Tight junctions between cells are altered in the above responses.
Macrophages can adhere to the endothelial walls.
LYMPHATIC VESSELS
Lymphatic vessels begin in the capillary beds.
They are thin walled, blind ending vessels.
They drain tissue fluid.
HYPERAEMIA
Increased volume and pressure of blood in the capillary, causing capillary dilation, with potential for fluid extravasation.

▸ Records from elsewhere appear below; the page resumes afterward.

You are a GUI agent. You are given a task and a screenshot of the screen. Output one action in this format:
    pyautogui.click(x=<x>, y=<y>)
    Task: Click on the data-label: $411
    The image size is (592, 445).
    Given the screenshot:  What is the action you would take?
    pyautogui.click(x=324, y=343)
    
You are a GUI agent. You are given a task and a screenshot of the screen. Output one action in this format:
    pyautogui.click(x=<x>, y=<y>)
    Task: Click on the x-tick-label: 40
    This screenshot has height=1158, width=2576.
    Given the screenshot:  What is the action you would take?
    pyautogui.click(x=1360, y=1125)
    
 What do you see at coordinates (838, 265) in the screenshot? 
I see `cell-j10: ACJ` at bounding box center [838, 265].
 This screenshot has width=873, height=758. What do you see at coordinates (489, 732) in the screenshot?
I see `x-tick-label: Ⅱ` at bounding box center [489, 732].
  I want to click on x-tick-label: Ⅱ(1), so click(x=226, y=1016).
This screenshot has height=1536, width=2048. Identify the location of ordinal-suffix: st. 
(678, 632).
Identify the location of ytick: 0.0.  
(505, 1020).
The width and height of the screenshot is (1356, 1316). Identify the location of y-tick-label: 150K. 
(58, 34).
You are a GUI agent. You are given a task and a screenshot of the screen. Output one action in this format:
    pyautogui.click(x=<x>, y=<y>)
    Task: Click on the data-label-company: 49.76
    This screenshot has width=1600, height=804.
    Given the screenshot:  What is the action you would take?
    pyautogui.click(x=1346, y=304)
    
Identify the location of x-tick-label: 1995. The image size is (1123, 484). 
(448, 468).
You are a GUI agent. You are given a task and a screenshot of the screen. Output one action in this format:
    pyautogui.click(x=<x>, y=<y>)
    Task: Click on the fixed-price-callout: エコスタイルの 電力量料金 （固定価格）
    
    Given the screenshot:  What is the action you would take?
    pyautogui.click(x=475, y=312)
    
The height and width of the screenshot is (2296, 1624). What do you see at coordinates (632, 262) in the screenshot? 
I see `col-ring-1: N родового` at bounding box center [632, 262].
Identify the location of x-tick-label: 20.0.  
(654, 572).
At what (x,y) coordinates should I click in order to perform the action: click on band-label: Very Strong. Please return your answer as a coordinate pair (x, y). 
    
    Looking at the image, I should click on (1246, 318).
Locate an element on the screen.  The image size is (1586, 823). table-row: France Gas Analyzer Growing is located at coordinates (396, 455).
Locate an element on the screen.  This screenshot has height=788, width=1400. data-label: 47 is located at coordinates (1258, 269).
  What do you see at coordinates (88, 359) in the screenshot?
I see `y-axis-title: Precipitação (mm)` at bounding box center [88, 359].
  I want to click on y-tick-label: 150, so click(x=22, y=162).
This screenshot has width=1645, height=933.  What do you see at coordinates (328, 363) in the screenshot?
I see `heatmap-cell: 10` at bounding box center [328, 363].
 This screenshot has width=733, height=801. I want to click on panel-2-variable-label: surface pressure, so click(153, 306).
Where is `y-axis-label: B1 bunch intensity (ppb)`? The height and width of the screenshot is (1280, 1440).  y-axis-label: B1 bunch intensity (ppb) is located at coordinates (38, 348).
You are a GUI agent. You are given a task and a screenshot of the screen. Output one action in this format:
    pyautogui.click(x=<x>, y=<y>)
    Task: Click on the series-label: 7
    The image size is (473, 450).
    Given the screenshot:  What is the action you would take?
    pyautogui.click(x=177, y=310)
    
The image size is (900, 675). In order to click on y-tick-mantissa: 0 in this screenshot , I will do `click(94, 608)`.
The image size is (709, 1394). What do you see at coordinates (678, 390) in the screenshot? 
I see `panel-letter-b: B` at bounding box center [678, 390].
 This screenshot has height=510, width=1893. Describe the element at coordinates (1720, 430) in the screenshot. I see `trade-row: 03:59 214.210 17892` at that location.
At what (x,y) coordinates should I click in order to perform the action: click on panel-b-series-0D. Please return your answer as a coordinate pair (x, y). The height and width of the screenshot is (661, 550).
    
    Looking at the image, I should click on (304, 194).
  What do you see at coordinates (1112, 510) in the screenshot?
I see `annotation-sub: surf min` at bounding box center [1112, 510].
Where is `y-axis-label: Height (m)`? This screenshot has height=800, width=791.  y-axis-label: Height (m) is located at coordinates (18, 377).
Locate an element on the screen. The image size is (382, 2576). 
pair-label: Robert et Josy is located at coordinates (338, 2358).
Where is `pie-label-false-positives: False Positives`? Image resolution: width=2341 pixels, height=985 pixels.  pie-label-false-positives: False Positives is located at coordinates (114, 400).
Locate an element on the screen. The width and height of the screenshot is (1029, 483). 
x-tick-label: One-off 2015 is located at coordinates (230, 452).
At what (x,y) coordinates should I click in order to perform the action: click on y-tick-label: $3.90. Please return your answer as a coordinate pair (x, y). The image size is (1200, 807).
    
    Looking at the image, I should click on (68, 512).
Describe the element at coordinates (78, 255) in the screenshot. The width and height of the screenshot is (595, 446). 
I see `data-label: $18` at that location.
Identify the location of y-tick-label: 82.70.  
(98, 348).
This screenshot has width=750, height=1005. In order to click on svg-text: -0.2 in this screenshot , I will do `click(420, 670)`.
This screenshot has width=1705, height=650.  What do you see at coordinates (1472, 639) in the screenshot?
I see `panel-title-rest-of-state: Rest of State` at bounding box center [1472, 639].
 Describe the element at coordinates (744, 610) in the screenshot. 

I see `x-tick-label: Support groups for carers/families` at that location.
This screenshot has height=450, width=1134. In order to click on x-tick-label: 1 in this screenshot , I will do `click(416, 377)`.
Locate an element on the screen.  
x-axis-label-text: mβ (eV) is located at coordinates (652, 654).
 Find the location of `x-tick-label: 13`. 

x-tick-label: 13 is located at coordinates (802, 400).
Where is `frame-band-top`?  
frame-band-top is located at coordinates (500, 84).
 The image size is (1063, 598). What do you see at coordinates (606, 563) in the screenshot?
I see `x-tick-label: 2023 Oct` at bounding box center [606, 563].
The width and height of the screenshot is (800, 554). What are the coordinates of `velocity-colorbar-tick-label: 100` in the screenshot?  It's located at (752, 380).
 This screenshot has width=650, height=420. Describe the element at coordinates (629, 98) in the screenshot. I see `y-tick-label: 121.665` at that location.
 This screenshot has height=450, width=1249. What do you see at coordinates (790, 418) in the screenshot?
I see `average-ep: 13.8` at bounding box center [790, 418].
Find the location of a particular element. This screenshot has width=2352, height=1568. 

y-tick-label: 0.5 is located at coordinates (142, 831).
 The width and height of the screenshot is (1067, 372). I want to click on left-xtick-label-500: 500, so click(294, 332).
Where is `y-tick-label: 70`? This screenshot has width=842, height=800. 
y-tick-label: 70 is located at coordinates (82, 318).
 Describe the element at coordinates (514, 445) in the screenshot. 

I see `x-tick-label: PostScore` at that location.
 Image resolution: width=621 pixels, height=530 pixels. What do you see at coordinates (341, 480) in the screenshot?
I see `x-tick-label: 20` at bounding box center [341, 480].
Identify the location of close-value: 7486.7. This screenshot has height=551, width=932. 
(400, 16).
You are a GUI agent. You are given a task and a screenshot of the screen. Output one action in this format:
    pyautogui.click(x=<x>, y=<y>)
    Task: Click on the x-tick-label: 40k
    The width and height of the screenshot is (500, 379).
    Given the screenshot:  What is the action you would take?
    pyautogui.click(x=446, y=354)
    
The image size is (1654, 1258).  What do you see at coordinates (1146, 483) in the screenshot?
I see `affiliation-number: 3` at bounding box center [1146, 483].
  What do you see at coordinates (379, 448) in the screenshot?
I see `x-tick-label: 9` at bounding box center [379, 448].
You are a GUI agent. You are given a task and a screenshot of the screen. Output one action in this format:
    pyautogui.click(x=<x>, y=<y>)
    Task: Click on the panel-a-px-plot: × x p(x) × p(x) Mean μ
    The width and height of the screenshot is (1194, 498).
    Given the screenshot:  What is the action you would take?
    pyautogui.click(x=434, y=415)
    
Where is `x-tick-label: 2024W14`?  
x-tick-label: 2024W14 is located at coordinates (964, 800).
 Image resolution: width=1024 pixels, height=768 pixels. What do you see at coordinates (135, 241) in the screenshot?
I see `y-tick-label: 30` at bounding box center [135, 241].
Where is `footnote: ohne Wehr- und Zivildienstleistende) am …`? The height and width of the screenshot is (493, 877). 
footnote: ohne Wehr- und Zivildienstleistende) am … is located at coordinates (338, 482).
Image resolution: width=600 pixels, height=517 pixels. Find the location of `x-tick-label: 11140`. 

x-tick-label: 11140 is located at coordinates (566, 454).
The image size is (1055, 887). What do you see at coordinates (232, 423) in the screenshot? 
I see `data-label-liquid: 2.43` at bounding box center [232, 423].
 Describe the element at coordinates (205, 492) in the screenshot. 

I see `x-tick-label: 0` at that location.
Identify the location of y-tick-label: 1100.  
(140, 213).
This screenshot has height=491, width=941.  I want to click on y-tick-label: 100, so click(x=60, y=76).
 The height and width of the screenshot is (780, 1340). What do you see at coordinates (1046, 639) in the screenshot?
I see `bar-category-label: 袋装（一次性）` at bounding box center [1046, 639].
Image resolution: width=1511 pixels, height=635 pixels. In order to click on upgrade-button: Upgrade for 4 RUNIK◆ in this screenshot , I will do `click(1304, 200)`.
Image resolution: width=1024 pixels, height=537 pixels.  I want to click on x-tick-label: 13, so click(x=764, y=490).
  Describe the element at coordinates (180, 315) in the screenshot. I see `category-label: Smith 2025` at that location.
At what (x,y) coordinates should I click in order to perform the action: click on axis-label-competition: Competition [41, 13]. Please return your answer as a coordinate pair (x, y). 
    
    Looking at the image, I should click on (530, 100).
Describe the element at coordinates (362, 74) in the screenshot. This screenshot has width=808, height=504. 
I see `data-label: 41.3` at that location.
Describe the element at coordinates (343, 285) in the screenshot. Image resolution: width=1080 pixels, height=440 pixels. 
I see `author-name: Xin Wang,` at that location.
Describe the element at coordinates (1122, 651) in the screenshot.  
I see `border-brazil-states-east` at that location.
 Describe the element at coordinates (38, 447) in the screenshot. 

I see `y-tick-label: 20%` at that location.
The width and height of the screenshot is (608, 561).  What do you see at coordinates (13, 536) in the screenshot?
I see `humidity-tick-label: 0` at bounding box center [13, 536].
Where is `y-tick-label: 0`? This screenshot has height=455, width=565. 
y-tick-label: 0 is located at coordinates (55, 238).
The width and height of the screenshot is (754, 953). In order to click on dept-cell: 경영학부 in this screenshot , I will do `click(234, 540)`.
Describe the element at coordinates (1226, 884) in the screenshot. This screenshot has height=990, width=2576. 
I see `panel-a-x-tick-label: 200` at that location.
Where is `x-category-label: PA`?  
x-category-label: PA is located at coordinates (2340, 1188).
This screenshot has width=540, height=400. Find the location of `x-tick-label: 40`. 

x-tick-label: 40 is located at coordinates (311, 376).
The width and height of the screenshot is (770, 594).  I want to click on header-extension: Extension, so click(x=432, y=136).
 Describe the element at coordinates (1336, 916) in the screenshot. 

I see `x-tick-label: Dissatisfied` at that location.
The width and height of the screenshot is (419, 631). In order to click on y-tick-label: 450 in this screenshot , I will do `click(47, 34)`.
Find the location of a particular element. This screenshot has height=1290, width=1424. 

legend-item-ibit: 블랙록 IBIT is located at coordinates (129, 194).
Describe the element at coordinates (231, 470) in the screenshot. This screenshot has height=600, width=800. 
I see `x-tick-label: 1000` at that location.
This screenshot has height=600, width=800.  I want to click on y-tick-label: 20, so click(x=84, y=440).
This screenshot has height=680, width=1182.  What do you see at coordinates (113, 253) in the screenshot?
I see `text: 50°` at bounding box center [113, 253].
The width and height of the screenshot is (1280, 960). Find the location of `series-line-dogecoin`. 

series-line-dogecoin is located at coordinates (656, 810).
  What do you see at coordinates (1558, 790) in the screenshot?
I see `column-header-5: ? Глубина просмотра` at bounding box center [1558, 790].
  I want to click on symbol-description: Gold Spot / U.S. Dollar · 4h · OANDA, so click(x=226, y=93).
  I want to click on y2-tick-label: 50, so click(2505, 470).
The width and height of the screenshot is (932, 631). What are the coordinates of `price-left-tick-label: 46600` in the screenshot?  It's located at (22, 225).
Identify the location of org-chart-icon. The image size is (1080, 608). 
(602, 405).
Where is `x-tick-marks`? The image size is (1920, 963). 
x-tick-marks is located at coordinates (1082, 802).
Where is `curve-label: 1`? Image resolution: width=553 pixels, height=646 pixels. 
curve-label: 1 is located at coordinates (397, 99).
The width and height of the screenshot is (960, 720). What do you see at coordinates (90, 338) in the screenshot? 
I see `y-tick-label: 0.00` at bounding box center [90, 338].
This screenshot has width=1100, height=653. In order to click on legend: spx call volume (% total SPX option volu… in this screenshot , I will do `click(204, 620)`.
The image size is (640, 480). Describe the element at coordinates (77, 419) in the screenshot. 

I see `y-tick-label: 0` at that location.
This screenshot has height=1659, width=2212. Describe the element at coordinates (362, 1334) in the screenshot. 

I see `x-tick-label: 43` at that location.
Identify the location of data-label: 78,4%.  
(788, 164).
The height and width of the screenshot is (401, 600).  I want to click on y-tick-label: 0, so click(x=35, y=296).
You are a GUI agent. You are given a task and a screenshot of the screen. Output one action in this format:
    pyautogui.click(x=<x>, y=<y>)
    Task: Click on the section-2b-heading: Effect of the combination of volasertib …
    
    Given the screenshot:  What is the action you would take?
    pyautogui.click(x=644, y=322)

INCREASED INFLOW causes engorgement with oxygenated blood.
Active- only seen in live animals!
Causes erythema.
CONGESTION
Increased volume and pressure of blood in the capillary, causing capillary dilation, with potential for fluid extravasation.
DECREASED OUTFLOW causes engorgement with deoxygenated blood.
Passive- can occur post mortem.
Causes hypoxia/cyanosis (blue)
FLUID PRESSURES IN VESSELS
ONCOTIC PRESSURE (colloid osmotic pressure)- proteins in vessels pull fluid in to lumen. Albumin exerts 80% of colloid osmotic pressure. Maintained by the difference in solute concentration between vessel lumen and interstitium.
HYDROSTATIC PRESSURE- pressure of fluid on the vessel walls pushes fluid OUT of vessel lumen to interstitium.
There is a delicate balance between the two. In the normal body, there is very little net loss of fluid from the vessels to the interstitium.
OEDEMA
Excessive interstitial fluid.
Forms via various mechanisms:
1. INCREASED VASCULAR PERMEABILITY- inflammatory or immunological stimulation- mediators include histamine, bradykinins, leukotrienes. Endothelial cells contract then retract.
- INCREASED INTRAVASCULAR HYDROSTATIC PRESSURE- more fluid is pushed out of vessels.
- DECREASED INTRAVASCULAR ONCOTIC PRESSURE- less fluid is pulled in to vessel lumen/protein loss changes protein gradient from vessel to interstitium, allowing protein to leave the vessel. eg. hypoalbuminaemia.
- DECREASED LYMPHATIC DRAINAGE- normally, lymphatic cells overlap. Decreased drainage means more fluid in the vessels, decreasing overlap. Fluid can leak out of the spaces between cells, causing interstitial oedema.
Lesions depend on the number and location of vessels affected.
Transudate, modified transudate, or exudate can be produced- depends on fluid composition.
INCREASED HYDROSTATIC PRESSURE
eg. Increased blood pressure, decreased venous return.
Fluid is pushed out of vessels -> oedema.
DECREASED COLLOID OSMOTIC PRESSURE
Driven by protein loss.
Fluid leaves vessels instead of being drawn in by proteins -> oedema.
CAUSES OF PROTEIN LOSS
Protein loss results in decreased oncotic pressure.
Essentially refers to albumin loss (hypoalbuminaemia), as albumin exerts 80% of colloid osmotic pressure.
1. LIVER FAILURE eg. cirrhosis. Protein production decreases.
2. INTESTINAL MALABSORPTION eg. Johne’s, IBD. Protein loss increases.
3. RENAL FAILURE eg. nephrotic syndrome. Protein is not reabsorbed.
4. PARASITIC INFECTION with severe adominal blood loss.
-> decreased oncotic pressure -> oedema
DISRUPTION OF NORMAL CIRCULATION
Torsion Rupture Vascular thickening Vasculitis Thrombosis
TORSION
Twisting of vessels.
Veins are occluded first due to their thinner walls. This leads to congestion.
If torsion continues, arteries become occluded.
This leads to necrosis, due to anoxia/ischaemia.
eg. Lipoma strangulation colic.
eg. Splenic torsion in GDV in German Shepherds- the spleen can twist die to the long gastrosplenic ligament.
RUPTURE
-Arterial rupture- commonly traumatic. Uncommonly spontaneous (racehorses- aortic rupture leads to cardiac tamponade if rupture is within pericardial sac -> sudden death. May be underlying degeneration)
-Aneurysm- LOCALISED ABNORMAL DILATION OF VESSEL.
Congenital or acquired. Infrequent except in turkeys.
Aneurysms are likely to rupture, with fatal consequences.